One of the best signs Charlie made was "Attending Hardware demonstration at Long Point." We were shooting Ducks on the Marsh that day.

But, back to the 1905 Ross and what could possibly be done with it. First is to rebore, either to .338 or .35 Calibre. The .35 option would approximate the Ross sporting rifles made in that calibre, and the .338 might give a bit better ballistics. I think there is a chapter in "Big Bore Rifles" that had an old classic shot out .303 rifle rebored to .338 because the author wanted to keep the original markings on the barrel. It turned out quite well.

Several years ago, I bought a "well Bubbaed" 1905 Ross that had the barrel bent downward to a 90 degree angle. I also had on hand a barrel for a .243 calibre Remington 760 rifle that was not too bad. These barrels have a "block" that the barrel screws into, and then that block enters the front of the receiver and is tightened up with a screw. I took the "block" off the barrel, and threaded a "stub" from a 1905 barrel onto it. I necked down MILITARY .303 case using standard .243 dies, and then reamed the neck of the case to provide the proper diameter for the .243 bullets. Since it was already worked on, I made up a set of blocks for the action, and attached a solid Leupold base onto these blocks. Using SMELLIE's trick of putting elastic hair bands on the cartridge near the rim to hold the cartridge back against the face of the bolt, about 40 cartridges were fire formed using 10 grains of Unique and Cream of Wheat filler. The stock that came with it was repaired and used. (This was a "Winter" project, and the Winter is long and cold in Manitoba.)

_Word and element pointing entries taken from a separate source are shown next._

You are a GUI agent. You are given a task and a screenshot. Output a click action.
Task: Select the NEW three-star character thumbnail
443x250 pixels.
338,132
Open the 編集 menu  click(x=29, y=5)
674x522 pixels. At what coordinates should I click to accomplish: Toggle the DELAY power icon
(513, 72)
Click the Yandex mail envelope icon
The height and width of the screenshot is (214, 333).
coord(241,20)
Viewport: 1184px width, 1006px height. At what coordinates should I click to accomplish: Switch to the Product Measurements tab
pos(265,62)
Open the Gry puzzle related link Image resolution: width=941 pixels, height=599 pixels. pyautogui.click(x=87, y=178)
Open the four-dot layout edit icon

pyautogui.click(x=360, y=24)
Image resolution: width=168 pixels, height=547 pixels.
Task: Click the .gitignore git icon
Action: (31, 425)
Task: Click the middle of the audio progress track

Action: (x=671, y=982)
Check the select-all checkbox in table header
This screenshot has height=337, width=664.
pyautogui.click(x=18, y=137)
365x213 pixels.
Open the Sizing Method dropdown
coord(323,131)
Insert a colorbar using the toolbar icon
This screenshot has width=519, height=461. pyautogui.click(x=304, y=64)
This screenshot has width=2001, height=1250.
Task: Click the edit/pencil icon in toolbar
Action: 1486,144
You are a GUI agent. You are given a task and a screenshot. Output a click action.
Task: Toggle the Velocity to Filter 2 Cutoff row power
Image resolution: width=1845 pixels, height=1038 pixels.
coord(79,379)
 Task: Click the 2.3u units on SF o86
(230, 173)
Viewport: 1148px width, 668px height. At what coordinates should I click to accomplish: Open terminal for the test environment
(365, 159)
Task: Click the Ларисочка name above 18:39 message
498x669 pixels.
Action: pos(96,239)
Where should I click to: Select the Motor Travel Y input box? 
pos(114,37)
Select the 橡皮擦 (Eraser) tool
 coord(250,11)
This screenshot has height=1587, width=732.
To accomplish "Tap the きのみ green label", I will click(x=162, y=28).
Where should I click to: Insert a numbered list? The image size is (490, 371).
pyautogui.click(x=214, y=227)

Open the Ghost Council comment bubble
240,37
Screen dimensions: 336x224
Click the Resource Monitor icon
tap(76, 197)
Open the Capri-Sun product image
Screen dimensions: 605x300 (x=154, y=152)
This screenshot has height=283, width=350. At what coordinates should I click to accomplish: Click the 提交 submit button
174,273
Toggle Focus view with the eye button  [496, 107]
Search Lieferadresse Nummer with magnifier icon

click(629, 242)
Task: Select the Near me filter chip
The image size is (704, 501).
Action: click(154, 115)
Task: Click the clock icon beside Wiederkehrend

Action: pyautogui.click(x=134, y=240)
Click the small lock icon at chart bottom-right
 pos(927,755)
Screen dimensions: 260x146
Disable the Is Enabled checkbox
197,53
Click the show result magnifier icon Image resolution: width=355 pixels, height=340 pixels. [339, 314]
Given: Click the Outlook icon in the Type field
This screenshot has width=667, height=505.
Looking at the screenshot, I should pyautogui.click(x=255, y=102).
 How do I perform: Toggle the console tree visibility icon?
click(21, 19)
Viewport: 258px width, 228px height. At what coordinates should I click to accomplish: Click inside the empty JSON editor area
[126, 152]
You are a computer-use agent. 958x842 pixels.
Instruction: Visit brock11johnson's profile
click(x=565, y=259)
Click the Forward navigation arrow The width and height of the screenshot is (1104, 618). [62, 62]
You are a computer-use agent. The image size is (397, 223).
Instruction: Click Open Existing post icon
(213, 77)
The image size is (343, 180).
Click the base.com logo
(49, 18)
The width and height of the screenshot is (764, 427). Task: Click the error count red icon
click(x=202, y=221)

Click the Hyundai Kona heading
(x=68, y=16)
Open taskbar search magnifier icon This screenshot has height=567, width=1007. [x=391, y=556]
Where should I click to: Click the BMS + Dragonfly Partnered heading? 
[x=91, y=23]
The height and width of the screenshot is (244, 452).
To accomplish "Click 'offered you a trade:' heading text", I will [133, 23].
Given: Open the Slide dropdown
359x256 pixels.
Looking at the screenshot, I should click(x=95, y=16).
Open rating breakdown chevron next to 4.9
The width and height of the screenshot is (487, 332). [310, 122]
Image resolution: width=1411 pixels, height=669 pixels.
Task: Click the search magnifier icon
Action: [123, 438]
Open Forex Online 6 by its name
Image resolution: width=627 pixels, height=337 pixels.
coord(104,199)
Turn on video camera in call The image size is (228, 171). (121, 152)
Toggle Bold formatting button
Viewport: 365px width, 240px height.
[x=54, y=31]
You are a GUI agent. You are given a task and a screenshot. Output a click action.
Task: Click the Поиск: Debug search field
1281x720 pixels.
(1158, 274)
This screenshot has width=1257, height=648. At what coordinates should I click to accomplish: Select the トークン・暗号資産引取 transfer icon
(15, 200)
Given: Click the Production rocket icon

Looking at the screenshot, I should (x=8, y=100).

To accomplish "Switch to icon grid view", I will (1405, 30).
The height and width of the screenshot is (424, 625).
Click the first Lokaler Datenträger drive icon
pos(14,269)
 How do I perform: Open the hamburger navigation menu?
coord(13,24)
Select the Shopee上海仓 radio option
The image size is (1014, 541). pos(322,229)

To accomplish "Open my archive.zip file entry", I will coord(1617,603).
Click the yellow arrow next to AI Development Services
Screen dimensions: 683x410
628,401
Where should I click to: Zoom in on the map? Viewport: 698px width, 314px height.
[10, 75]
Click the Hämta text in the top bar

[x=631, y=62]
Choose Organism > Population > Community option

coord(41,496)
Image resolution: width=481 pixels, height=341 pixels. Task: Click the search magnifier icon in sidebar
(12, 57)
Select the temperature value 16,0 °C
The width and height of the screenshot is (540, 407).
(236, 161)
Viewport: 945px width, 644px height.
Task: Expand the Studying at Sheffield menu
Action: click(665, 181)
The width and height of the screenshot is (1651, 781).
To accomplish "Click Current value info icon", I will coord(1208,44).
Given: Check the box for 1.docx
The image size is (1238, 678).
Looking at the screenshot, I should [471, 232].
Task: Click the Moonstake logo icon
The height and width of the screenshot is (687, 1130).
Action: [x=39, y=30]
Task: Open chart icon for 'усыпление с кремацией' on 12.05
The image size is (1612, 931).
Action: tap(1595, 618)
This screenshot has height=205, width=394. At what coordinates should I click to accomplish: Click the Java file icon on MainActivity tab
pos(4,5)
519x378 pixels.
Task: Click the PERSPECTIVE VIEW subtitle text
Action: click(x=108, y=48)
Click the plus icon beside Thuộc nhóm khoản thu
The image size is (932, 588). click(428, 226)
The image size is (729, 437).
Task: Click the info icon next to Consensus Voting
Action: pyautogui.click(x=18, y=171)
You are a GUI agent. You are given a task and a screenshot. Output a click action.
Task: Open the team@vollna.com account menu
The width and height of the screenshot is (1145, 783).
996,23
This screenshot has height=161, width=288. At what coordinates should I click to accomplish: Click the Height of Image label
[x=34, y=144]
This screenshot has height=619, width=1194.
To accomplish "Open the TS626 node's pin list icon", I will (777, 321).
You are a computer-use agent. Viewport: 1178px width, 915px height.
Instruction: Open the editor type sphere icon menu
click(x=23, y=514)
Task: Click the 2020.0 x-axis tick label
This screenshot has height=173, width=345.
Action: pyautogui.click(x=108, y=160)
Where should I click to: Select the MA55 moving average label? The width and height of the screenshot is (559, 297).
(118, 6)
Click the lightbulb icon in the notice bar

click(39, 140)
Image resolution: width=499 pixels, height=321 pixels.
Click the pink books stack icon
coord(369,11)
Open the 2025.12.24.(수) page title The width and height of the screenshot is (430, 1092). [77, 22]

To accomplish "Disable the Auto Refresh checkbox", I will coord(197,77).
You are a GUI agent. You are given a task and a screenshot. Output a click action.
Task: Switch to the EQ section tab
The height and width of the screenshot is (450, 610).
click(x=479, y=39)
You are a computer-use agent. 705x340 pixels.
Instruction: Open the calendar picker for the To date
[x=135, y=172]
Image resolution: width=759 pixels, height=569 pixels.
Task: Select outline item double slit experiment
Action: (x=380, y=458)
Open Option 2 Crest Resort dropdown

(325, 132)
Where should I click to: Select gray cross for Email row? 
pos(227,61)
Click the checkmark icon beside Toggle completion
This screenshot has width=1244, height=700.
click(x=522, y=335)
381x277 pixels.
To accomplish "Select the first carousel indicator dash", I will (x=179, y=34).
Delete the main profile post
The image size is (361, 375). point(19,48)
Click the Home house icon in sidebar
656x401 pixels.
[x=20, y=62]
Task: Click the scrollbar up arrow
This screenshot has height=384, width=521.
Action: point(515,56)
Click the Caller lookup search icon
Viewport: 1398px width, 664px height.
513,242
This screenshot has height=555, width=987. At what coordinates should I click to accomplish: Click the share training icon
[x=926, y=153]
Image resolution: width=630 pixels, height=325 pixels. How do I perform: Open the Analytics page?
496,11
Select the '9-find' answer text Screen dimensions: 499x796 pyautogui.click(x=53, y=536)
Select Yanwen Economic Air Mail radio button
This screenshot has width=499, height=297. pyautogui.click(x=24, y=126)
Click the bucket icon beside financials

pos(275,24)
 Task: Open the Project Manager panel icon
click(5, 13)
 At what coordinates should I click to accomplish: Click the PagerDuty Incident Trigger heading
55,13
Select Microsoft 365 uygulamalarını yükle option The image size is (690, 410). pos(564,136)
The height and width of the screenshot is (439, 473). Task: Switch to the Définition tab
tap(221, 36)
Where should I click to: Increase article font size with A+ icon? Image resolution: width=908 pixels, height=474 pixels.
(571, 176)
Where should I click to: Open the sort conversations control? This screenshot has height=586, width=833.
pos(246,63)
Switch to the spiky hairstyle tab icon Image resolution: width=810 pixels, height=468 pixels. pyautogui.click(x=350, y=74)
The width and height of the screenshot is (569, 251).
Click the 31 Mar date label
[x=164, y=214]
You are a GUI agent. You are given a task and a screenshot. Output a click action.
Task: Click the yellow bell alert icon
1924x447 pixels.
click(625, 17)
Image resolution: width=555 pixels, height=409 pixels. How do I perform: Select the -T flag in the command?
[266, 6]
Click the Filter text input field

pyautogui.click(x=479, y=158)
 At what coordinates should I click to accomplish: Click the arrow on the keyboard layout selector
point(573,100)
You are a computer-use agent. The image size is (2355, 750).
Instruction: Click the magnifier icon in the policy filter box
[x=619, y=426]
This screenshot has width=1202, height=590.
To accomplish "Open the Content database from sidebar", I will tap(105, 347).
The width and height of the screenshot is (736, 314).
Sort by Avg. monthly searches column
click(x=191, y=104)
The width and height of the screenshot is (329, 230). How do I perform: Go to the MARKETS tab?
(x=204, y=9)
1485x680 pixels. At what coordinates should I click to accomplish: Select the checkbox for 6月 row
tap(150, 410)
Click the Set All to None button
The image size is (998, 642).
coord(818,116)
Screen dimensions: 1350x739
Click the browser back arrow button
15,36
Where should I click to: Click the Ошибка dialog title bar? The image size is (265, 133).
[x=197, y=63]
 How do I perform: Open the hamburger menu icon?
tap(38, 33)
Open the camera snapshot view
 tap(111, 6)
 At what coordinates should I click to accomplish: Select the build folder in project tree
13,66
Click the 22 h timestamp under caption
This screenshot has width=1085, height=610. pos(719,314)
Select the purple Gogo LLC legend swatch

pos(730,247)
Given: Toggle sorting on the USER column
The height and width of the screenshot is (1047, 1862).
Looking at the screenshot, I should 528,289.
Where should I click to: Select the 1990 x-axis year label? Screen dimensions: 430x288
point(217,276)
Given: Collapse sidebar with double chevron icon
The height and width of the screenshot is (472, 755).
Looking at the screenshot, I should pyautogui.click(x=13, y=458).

It made an interesting and unique rifle to shoot. The rifle was about as accurate as an average sporting rifle, and performed well on Coyotes. By neck sizing the fireformed cartridges, reloading was no harder than reloading any other ordinary calibre. A friend of mine in Alberta fell in love with it, and being a person who can not bear to see a grown man cry, snivel, moan, spend a fortune on long telephone calls imploring me to part with it, and beg and demean himself, I gave it to him. He is still using it.

Certainly anyone who can duplicate that 1905 Ross barrel thread will find people beating a path to his door. I tend to pick up the Ross rifles at Gun Shows and such, if the price is reasonable and the rifle is not in too bad a condition. I had the pleasure of meeting CANTOM this spring at an Ontario Gun Show when he stopped me and asked about the 1905 I had just bought.

So, I would certainly encourage further development into being able to thread these 1905 barrels.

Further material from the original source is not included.